### [STUDY MATERIAL]
-------

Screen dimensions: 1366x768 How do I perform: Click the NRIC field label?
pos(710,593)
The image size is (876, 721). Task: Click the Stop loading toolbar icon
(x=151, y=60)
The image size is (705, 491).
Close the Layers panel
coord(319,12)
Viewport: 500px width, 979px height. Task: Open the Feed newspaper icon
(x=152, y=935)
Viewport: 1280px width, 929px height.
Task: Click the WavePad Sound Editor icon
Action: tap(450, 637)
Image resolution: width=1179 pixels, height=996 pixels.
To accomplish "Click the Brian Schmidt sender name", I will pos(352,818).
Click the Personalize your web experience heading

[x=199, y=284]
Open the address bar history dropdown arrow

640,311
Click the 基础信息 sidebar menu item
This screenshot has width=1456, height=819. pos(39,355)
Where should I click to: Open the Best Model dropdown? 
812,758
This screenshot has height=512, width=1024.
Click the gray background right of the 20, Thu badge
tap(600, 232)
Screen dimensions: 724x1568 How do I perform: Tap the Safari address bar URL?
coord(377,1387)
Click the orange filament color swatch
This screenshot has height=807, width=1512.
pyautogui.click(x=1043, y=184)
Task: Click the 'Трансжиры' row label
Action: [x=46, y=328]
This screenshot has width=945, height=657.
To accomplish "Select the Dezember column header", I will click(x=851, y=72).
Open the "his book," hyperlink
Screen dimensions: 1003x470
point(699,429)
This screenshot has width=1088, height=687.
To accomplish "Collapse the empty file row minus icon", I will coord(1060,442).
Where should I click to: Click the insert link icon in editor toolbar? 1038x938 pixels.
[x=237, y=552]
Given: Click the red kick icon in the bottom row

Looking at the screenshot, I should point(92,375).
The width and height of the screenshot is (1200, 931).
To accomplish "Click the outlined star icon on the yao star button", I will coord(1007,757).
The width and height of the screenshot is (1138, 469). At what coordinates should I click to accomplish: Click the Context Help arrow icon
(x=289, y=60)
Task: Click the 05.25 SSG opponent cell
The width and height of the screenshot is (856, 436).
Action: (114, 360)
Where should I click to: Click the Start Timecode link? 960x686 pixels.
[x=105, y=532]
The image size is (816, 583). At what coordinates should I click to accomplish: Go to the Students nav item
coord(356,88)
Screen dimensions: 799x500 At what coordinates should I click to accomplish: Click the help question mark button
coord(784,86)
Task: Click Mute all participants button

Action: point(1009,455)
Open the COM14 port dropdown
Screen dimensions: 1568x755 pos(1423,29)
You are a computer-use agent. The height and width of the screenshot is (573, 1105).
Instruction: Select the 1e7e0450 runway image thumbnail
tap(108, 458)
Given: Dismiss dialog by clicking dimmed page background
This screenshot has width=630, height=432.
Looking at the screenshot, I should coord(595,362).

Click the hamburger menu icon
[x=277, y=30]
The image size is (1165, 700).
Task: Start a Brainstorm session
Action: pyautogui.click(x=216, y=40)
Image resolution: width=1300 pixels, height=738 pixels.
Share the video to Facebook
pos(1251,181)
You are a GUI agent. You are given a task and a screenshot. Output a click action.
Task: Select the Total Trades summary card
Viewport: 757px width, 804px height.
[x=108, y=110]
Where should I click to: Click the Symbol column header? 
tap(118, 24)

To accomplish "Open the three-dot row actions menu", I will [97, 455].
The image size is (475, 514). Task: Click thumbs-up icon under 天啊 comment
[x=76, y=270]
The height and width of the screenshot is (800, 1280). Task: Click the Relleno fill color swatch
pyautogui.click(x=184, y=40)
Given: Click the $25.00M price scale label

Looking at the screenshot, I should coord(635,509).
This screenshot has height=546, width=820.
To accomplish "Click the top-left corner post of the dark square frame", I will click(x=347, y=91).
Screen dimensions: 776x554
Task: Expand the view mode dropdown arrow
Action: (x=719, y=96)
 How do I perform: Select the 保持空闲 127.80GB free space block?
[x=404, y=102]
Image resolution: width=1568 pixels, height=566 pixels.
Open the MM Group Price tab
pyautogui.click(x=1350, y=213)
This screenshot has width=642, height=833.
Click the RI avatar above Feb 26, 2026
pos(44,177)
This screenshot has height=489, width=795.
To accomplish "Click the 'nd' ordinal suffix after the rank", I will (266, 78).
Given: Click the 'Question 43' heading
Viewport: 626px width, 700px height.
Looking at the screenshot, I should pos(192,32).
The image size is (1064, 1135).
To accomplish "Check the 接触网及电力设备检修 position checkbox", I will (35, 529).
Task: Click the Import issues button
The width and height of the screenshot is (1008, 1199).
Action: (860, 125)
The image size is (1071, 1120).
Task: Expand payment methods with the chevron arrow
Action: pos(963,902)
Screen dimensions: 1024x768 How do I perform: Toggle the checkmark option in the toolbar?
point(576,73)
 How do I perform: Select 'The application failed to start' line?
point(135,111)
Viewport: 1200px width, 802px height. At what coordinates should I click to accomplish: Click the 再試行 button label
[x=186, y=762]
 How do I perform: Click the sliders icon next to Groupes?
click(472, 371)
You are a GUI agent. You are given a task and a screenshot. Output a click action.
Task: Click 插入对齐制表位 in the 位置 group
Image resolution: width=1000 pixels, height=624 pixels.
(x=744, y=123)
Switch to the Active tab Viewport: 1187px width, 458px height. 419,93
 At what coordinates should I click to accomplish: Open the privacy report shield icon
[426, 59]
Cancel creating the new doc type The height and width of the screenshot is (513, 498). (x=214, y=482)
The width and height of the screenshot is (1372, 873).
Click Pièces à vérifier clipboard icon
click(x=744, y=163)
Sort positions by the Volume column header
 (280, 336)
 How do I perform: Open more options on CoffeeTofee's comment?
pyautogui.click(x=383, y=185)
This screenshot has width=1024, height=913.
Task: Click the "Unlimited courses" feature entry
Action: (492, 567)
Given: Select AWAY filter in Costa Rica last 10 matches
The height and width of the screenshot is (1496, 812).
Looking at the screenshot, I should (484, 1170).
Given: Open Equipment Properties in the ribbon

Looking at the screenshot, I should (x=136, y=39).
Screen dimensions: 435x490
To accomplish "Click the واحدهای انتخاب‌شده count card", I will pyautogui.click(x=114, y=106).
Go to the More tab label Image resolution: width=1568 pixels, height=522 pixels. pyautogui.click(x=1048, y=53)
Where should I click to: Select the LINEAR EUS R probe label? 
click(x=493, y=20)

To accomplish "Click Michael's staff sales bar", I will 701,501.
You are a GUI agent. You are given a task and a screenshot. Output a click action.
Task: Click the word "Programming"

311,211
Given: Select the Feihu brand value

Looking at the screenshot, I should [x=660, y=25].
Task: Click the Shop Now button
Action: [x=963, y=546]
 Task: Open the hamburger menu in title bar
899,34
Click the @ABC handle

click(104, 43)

-------

### [TASK OBJECTIVE]
Return all of the data above, keeping every line exactly as it appears.

### [ANSWER AREA]
Screen dimensions: 1366x768 How do I perform: Click the NRIC field label?
pos(710,593)
The image size is (876, 721). Task: Click the Stop loading toolbar icon
(x=151, y=60)
The image size is (705, 491).
Close the Layers panel
coord(319,12)
Viewport: 500px width, 979px height. Task: Open the Feed newspaper icon
(x=152, y=935)
Viewport: 1280px width, 929px height.
Task: Click the WavePad Sound Editor icon
Action: tap(450, 637)
Image resolution: width=1179 pixels, height=996 pixels.
To accomplish "Click the Brian Schmidt sender name", I will pos(352,818).
Click the Personalize your web experience heading

[x=199, y=284]
Open the address bar history dropdown arrow

640,311
Click the 基础信息 sidebar menu item
This screenshot has width=1456, height=819. pos(39,355)
Where should I click to: Open the Best Model dropdown? 
812,758
This screenshot has height=512, width=1024.
Click the gray background right of the 20, Thu badge
tap(600, 232)
Screen dimensions: 724x1568 How do I perform: Tap the Safari address bar URL?
coord(377,1387)
Click the orange filament color swatch
This screenshot has height=807, width=1512.
pyautogui.click(x=1043, y=184)
Task: Click the 'Трансжиры' row label
Action: [x=46, y=328]
This screenshot has width=945, height=657.
To accomplish "Select the Dezember column header", I will click(x=851, y=72).
Open the "his book," hyperlink
Screen dimensions: 1003x470
point(699,429)
This screenshot has width=1088, height=687.
To accomplish "Collapse the empty file row minus icon", I will coord(1060,442).
Where should I click to: Click the insert link icon in editor toolbar? 1038x938 pixels.
[x=237, y=552]
Given: Click the red kick icon in the bottom row

Looking at the screenshot, I should point(92,375).
The width and height of the screenshot is (1200, 931).
To accomplish "Click the outlined star icon on the yao star button", I will coord(1007,757).
The width and height of the screenshot is (1138, 469). At what coordinates should I click to accomplish: Click the Context Help arrow icon
(x=289, y=60)
Task: Click the 05.25 SSG opponent cell
The width and height of the screenshot is (856, 436).
Action: (114, 360)
Where should I click to: Click the Start Timecode link? 960x686 pixels.
[x=105, y=532]
The image size is (816, 583). At what coordinates should I click to accomplish: Go to the Students nav item
coord(356,88)
Screen dimensions: 799x500 At what coordinates should I click to accomplish: Click the help question mark button
coord(784,86)
Task: Click Mute all participants button

Action: point(1009,455)
Open the COM14 port dropdown
Screen dimensions: 1568x755 pos(1423,29)
You are a computer-use agent. The height and width of the screenshot is (573, 1105).
Instruction: Select the 1e7e0450 runway image thumbnail
tap(108, 458)
Given: Dismiss dialog by clicking dimmed page background
This screenshot has width=630, height=432.
Looking at the screenshot, I should coord(595,362).

Click the hamburger menu icon
[x=277, y=30]
The image size is (1165, 700).
Task: Start a Brainstorm session
Action: pyautogui.click(x=216, y=40)
Image resolution: width=1300 pixels, height=738 pixels.
Share the video to Facebook
pos(1251,181)
You are a GUI agent. You are given a task and a screenshot. Output a click action.
Task: Select the Total Trades summary card
Viewport: 757px width, 804px height.
[x=108, y=110]
Where should I click to: Click the Symbol column header? 
tap(118, 24)

To accomplish "Open the three-dot row actions menu", I will [97, 455].
The image size is (475, 514). Task: Click thumbs-up icon under 天啊 comment
[x=76, y=270]
The height and width of the screenshot is (800, 1280). Task: Click the Relleno fill color swatch
pyautogui.click(x=184, y=40)
Given: Click the $25.00M price scale label

Looking at the screenshot, I should coord(635,509).
This screenshot has height=546, width=820.
To accomplish "Click the top-left corner post of the dark square frame", I will click(x=347, y=91).
Screen dimensions: 776x554
Task: Expand the view mode dropdown arrow
Action: (x=719, y=96)
 How do I perform: Select the 保持空闲 127.80GB free space block?
[x=404, y=102]
Image resolution: width=1568 pixels, height=566 pixels.
Open the MM Group Price tab
pyautogui.click(x=1350, y=213)
This screenshot has width=642, height=833.
Click the RI avatar above Feb 26, 2026
pos(44,177)
This screenshot has height=489, width=795.
To accomplish "Click the 'nd' ordinal suffix after the rank", I will (266, 78).
Given: Click the 'Question 43' heading
Viewport: 626px width, 700px height.
Looking at the screenshot, I should pos(192,32).
The image size is (1064, 1135).
To accomplish "Check the 接触网及电力设备检修 position checkbox", I will (35, 529).
Task: Click the Import issues button
The width and height of the screenshot is (1008, 1199).
Action: (860, 125)
The image size is (1071, 1120).
Task: Expand payment methods with the chevron arrow
Action: pos(963,902)
Screen dimensions: 1024x768 How do I perform: Toggle the checkmark option in the toolbar?
point(576,73)
 How do I perform: Select 'The application failed to start' line?
point(135,111)
Viewport: 1200px width, 802px height. At what coordinates should I click to accomplish: Click the 再試行 button label
[x=186, y=762]
 How do I perform: Click the sliders icon next to Groupes?
click(472, 371)
You are a GUI agent. You are given a task and a screenshot. Output a click action.
Task: Click 插入对齐制表位 in the 位置 group
Image resolution: width=1000 pixels, height=624 pixels.
(x=744, y=123)
Switch to the Active tab Viewport: 1187px width, 458px height. 419,93
 At what coordinates should I click to accomplish: Open the privacy report shield icon
[426, 59]
Cancel creating the new doc type The height and width of the screenshot is (513, 498). (x=214, y=482)
The width and height of the screenshot is (1372, 873).
Click Pièces à vérifier clipboard icon
click(x=744, y=163)
Sort positions by the Volume column header
 (280, 336)
 How do I perform: Open more options on CoffeeTofee's comment?
pyautogui.click(x=383, y=185)
This screenshot has width=1024, height=913.
Task: Click the "Unlimited courses" feature entry
Action: (492, 567)
Given: Select AWAY filter in Costa Rica last 10 matches
The height and width of the screenshot is (1496, 812).
Looking at the screenshot, I should (484, 1170).
Given: Open Equipment Properties in the ribbon

Looking at the screenshot, I should (x=136, y=39).
Screen dimensions: 435x490
To accomplish "Click the واحدهای انتخاب‌شده count card", I will pyautogui.click(x=114, y=106).
Go to the More tab label Image resolution: width=1568 pixels, height=522 pixels. pyautogui.click(x=1048, y=53)
Where should I click to: Select the LINEAR EUS R probe label? 
click(x=493, y=20)

To accomplish "Click Michael's staff sales bar", I will 701,501.
You are a GUI agent. You are given a task and a screenshot. Output a click action.
Task: Click the word "Programming"

311,211
Given: Select the Feihu brand value

Looking at the screenshot, I should [x=660, y=25].
Task: Click the Shop Now button
Action: [x=963, y=546]
 Task: Open the hamburger menu in title bar
899,34
Click the @ABC handle

click(104, 43)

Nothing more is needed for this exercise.